Le poste d’ambassadeur du Maroc en France a été officiellement dépourvu le 19 janvier dernier, suite à la publication de la décision royale au Bulletin officiel. La presse n’a pas tardé à interpréter cela comme une répartie de la diplomatie marocaine, les relations entre Rabat et Paris n’étant pas au beau fixe

Le roi Mohammed VI a officiellement mis fin aux fonctions de Mohammed Benchaâboun en tant qu’ambassadeur du Maroc en France, apprend-on d'un communiqué du ministère des Affaires étrangères du 19 janvier dernier, publié au Bulletin officiel.


Benchaâboun a pris officiellement poste en tant que président du Fonds Mohammed VI pour l'investissement, auquel il a été nommé le 18 octobre dernier.


« Suite aux instructions royales, il a été décidé de mettre fin à la mission de Mohamed Benchaâboun en tant qu'ambassadeur de sa majesté auprès de la république française et ce, à compter du 19 janvier 2023. Ce communiqué sera publié au Bulletin officiel », peut-on lire du communiqué.


Le traitement médiatique de la presse marocaine associe cette décision à la nouvelle résolution critique du parlement européen. En effet, le poste d'ambassadeur du Maroc en France a été dépourvu le même jour du vote de cette résolution. « Cela ne saurait être une simple coïncidence », avance un média francophone de la place, s'emportant dans une tirade sur une supposée colère du Maroc.

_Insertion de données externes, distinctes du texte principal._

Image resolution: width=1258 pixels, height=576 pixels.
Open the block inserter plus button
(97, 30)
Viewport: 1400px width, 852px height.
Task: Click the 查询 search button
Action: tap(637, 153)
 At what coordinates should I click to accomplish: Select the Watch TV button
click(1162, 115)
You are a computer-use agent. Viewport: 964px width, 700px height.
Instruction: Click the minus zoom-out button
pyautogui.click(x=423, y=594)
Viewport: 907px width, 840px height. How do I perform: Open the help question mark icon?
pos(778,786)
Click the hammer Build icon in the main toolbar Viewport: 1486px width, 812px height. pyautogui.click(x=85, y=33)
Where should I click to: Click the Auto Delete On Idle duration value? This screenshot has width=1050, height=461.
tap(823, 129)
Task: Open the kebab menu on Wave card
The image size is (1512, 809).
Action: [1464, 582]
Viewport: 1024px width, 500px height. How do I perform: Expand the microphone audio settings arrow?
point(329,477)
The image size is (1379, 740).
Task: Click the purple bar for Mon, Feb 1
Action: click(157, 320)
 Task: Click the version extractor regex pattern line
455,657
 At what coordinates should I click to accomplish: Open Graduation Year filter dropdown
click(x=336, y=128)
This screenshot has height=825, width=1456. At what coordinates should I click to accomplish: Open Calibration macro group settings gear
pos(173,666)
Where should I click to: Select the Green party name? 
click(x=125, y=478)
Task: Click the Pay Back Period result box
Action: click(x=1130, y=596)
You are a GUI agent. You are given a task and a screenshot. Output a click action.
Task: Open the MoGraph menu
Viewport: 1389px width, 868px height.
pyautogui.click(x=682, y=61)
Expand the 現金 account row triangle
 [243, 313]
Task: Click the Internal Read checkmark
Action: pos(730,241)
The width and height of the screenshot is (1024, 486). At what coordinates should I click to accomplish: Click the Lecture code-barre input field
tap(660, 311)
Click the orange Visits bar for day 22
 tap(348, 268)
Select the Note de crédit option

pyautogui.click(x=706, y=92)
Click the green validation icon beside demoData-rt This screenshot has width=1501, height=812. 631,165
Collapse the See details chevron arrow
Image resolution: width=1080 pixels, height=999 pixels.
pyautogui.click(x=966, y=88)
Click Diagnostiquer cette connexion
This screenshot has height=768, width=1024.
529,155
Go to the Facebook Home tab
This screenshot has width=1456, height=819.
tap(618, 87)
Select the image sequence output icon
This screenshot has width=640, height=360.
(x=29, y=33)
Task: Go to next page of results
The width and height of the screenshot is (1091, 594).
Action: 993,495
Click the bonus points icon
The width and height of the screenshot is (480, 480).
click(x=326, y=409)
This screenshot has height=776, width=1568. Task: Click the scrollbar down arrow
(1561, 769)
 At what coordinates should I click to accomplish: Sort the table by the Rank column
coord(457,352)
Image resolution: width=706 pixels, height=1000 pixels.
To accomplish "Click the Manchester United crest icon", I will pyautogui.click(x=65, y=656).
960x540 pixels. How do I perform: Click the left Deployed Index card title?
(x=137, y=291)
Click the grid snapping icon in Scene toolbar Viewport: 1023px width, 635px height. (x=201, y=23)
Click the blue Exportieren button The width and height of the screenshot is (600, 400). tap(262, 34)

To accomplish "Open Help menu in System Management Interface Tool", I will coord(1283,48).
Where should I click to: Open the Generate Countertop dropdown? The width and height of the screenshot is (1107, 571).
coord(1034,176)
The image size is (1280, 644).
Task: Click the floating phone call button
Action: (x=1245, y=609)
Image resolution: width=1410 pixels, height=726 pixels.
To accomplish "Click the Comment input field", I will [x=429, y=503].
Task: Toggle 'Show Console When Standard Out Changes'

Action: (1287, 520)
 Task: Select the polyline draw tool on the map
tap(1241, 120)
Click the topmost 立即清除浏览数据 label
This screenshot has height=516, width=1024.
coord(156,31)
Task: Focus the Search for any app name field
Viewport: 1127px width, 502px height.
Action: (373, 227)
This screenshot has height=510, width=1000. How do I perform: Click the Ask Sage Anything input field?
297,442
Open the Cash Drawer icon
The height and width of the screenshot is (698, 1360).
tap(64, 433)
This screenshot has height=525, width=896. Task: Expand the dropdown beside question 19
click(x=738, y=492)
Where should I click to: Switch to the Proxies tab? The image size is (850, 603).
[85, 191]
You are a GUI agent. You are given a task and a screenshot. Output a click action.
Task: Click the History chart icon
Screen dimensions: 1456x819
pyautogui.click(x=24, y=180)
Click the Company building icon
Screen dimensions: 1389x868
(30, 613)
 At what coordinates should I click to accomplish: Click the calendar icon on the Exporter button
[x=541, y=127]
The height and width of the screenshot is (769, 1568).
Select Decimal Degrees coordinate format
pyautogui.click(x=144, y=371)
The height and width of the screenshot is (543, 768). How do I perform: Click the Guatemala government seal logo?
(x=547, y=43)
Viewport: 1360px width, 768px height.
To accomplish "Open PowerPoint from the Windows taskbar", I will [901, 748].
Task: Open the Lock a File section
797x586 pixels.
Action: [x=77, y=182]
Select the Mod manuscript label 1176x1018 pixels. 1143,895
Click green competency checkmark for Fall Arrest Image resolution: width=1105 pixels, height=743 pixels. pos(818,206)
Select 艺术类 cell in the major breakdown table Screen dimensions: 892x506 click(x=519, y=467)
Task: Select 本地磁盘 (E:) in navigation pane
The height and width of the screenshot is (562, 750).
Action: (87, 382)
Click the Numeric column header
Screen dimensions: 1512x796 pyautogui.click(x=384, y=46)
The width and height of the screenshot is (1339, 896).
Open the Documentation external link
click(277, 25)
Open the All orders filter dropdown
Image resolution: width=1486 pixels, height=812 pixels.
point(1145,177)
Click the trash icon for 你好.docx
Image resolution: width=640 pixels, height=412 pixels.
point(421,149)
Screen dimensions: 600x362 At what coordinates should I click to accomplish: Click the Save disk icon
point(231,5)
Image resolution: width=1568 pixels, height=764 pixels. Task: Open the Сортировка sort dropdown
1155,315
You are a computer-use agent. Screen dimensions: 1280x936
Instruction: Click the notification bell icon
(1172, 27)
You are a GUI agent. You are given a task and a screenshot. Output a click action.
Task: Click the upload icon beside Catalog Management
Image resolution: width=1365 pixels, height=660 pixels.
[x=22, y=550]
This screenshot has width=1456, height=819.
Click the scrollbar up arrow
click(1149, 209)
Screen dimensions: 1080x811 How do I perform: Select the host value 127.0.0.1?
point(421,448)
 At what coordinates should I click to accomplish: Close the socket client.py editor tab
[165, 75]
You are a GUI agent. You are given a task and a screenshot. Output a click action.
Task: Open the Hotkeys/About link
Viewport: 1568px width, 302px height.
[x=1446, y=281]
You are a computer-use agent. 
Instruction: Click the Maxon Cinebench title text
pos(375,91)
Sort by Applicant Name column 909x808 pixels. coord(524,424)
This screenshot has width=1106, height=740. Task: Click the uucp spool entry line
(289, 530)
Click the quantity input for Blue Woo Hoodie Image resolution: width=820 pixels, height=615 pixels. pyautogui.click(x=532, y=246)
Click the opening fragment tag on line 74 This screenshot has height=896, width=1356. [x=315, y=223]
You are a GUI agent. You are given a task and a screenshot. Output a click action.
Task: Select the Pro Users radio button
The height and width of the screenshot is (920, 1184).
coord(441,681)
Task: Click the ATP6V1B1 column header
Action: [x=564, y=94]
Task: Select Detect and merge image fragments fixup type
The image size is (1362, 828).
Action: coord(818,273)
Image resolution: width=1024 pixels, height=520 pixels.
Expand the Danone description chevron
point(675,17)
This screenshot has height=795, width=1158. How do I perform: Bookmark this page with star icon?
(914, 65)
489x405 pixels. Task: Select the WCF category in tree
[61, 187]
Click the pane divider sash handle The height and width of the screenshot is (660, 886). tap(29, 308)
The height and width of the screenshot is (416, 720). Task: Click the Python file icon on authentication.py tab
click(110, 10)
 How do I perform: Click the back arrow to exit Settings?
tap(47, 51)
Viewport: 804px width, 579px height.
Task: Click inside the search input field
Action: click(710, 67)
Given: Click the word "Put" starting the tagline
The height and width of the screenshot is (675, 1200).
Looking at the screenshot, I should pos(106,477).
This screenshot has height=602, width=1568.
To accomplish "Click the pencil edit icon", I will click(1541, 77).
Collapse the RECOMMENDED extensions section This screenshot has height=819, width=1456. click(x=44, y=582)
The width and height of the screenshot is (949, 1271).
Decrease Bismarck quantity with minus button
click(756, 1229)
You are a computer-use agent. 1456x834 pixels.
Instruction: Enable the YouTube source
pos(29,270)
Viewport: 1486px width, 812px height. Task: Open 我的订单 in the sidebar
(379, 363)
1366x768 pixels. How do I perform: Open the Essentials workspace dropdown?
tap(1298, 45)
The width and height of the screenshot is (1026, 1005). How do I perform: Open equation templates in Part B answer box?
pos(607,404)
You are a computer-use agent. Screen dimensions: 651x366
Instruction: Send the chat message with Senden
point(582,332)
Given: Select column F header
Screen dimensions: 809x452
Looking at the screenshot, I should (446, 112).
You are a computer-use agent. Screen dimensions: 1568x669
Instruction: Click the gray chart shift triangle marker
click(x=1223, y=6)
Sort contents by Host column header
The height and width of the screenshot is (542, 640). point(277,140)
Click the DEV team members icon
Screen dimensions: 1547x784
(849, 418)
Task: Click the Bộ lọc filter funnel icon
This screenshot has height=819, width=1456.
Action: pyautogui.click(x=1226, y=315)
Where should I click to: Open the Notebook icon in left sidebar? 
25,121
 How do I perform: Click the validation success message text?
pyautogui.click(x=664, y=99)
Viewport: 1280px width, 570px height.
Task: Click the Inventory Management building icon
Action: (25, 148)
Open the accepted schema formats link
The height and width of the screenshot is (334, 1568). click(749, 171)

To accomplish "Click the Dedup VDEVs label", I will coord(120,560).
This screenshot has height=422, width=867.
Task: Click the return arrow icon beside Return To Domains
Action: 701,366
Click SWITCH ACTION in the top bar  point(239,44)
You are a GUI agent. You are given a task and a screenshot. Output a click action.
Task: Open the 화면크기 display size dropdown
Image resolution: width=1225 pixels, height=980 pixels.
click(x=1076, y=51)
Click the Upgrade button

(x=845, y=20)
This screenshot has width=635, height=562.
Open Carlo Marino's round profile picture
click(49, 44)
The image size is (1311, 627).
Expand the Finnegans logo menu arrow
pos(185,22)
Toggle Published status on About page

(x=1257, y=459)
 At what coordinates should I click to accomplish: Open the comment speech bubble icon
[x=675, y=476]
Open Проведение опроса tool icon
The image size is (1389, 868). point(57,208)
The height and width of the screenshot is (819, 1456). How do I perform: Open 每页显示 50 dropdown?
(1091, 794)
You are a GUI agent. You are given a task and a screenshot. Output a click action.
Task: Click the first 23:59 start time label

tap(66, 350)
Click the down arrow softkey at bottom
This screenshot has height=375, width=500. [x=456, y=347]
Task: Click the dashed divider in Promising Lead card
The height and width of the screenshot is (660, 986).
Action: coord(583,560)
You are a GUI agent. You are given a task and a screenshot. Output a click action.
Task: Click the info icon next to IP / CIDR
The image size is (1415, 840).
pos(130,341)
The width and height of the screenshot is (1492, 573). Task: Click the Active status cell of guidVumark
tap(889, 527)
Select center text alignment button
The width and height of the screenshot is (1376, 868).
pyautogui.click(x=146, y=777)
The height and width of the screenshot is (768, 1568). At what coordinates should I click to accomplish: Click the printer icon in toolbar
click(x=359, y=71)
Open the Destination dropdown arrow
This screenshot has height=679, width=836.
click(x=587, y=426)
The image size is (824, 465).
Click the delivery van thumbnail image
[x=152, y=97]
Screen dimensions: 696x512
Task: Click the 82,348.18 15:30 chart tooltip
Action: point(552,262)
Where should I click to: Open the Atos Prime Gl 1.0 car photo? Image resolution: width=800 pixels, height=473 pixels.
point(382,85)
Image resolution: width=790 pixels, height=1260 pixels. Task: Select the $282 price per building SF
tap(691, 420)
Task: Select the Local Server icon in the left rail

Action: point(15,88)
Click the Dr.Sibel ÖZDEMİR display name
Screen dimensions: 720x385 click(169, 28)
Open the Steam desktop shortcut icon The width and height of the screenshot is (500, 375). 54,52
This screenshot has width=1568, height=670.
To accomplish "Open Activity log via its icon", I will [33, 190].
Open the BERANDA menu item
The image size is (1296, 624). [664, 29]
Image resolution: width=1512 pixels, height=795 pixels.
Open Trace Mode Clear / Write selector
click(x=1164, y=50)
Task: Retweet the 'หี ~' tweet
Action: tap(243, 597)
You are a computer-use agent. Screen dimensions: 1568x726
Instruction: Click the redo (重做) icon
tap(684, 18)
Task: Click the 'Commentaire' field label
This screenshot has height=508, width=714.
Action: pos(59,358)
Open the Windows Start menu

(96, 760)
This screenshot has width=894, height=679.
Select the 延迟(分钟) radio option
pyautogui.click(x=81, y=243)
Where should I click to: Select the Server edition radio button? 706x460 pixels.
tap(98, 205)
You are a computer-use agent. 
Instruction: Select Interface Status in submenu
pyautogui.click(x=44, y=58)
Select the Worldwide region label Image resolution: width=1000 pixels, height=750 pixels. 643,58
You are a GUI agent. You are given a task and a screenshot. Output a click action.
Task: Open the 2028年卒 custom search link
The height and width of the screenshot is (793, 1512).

Une mauvaise interprétation, selon nos sources, ne semblant pas saisir l'envolée lyrique de la presse comme des réseaux sociaux sur le départ officialisé de Benchaâboun qui semble plutôt n'être que d'ordre procédurier.


D'autres médias cette décision intervient alors que les relations diplomatiques entre Rabat et Paris vivent un réchauffement. D'une part, pour la position ambivalente de la France sur la question du Sahara, son tropisme récent pour le voisin algérien, et la présumée implication du Maroc dans l'affaire de corruption au Parlement européen.


Le même texte, officialisant le départ d'un ambassadeur, est d'ailleurs utilisé dans d'autres circonstances, comme celui de l'Algérie par exemple.


Pour rappel, entre le Maroc et la France, la crise avait atteint son paroxysme, suite au vote de la résolution critique du parlement européen, très mal accueilli à Rabat. Le Maroc reproche notamment à la France d'avoir « orchestré » une campagne anti-marocaine à Bruxelles. « Dans les coulisses de cette décision se cache un pays que l'on croyait ami et partenaire sûr mais l'odeur du gaz lui a fait perdre sa tête  », a opiné Ahmed Touizi, un député de la majorité, en référence au rapprochement entre Paris et Alger.


Notons également que la résolution critique du Parlement européen est portée par une trentaine d’eurodéputés appartenant notamment au groupe Renew Europe, mené par Stéphane Séjourné, proche du président français, Emmanuel Macron.